Keadaan diperparah dengan penyusunan acara. Banyaknya comic yang tampil membuat acara berjalan bagaikan maraton. Misal maraton tapi dengan Laugh Per Minutenya tinggi, itu menyenangkan. Tapi tidak di sini. Memang ada klimaks di akhir segmen. Tapi perjalanan menuju klimaks itu melelahkan bagi saya. Dan ketika segmen berakhir saya harus sadar bahwa setelah itu akan dimualai lagi segmen selanjutnya. Perjalanan menuju aksi komikal Mongol atau guyonan frontal Soleh terasa berjalan sangat lambat dan itu melelahkan.

Apa yang saya rasakan mungkin juga banyak dirasakan penonton lain. Saya cukup tangguh karena dapat bertahan hingga jam 3 sore (itu juga harus pulang duluan karena ada acara lain, konsekuensinya saya gagal menyaksikan Mongol dan Soleh Solihun). Sebelum saya, banyak penonton (yang disebut mc sebagai peserta... errr) yang sudah kabur dari tempatnya entah karena ada kelas, ngantuk, bosan... entahlah. Tapi kondisi terakhir yang saya ingat hampir separuh seat kosong.

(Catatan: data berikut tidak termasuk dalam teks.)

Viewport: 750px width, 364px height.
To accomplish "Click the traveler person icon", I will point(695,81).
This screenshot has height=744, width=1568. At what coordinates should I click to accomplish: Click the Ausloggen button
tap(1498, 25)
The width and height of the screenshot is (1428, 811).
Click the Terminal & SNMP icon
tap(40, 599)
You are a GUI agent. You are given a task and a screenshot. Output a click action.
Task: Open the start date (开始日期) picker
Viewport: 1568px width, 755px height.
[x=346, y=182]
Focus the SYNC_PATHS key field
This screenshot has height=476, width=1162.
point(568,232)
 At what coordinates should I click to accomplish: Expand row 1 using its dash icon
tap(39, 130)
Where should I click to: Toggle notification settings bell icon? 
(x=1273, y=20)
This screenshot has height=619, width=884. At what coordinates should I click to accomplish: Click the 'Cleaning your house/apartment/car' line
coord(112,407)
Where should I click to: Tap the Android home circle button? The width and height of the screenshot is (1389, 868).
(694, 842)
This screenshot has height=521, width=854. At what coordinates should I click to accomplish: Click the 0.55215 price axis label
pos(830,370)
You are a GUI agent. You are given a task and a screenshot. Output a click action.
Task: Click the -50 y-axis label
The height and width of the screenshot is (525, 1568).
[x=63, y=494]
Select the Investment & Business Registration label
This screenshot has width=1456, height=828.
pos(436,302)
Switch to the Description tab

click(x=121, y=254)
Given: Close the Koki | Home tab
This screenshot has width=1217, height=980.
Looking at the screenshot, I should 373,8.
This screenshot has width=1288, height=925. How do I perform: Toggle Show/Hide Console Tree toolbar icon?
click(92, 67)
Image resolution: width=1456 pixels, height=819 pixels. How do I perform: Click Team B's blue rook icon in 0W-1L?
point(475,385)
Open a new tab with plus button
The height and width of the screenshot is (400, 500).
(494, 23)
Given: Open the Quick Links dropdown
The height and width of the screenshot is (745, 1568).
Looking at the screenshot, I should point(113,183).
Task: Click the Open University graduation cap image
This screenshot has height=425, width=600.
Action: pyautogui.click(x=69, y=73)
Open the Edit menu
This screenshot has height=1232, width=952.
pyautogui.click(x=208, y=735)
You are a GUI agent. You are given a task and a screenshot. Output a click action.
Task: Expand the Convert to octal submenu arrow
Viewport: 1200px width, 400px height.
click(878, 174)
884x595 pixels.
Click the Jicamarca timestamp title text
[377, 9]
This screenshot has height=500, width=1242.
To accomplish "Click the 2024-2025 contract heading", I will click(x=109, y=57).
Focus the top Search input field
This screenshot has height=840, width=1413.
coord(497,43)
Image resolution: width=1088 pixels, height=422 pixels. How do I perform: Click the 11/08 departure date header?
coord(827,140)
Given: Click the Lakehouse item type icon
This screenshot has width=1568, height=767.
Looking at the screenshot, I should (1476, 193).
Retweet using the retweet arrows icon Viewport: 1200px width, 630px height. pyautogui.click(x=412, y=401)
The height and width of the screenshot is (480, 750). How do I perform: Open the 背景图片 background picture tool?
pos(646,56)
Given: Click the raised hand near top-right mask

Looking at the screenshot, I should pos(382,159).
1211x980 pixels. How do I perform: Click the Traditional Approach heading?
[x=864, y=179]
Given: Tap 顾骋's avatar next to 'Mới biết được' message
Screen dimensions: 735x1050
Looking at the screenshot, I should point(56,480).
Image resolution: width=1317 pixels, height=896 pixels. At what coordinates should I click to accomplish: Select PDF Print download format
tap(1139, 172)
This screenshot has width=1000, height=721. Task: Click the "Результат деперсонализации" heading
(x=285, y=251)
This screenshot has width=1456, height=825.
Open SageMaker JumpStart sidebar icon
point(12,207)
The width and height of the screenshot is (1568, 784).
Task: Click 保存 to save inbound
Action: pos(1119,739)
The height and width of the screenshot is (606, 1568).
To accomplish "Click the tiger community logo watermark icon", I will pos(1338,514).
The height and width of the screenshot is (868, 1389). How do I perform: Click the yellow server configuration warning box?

Saya suka hiburan, stand up comedy salah satunya. Tapi harus saya akui, tadi siang itu adalah tontonan stand up comedy paling membosankan yang pernah saya simak. Entahlah para comic junior tadi, saya yakin hasil otodidak, kalau mungkin diberi workshop kecil mungkin lebih baik, mengingat ketika mereka tampil tugas mereka adalah menghibur bukan asik sendiri di atas panggung. Dan pada akhirnya, gak bijak untuk melontarkan siapa yang salah (oiya, ini semua belum termasuk tragedi backdrop ya?), saya tau ini hanyalah taping, akan banyak yang disensor, tapi alangkah baiknya jika penonton on the spot juga dihargai. Lewat perencanaan acara yang lebih baik atau manajemen event yang lebih siap, karena kita juga ingin terhibur tidak hanya dari comic senior tapi juga yang junior. Yah, semoga event selanjutnya lebih baik dan tidak melelahkan. Semoga.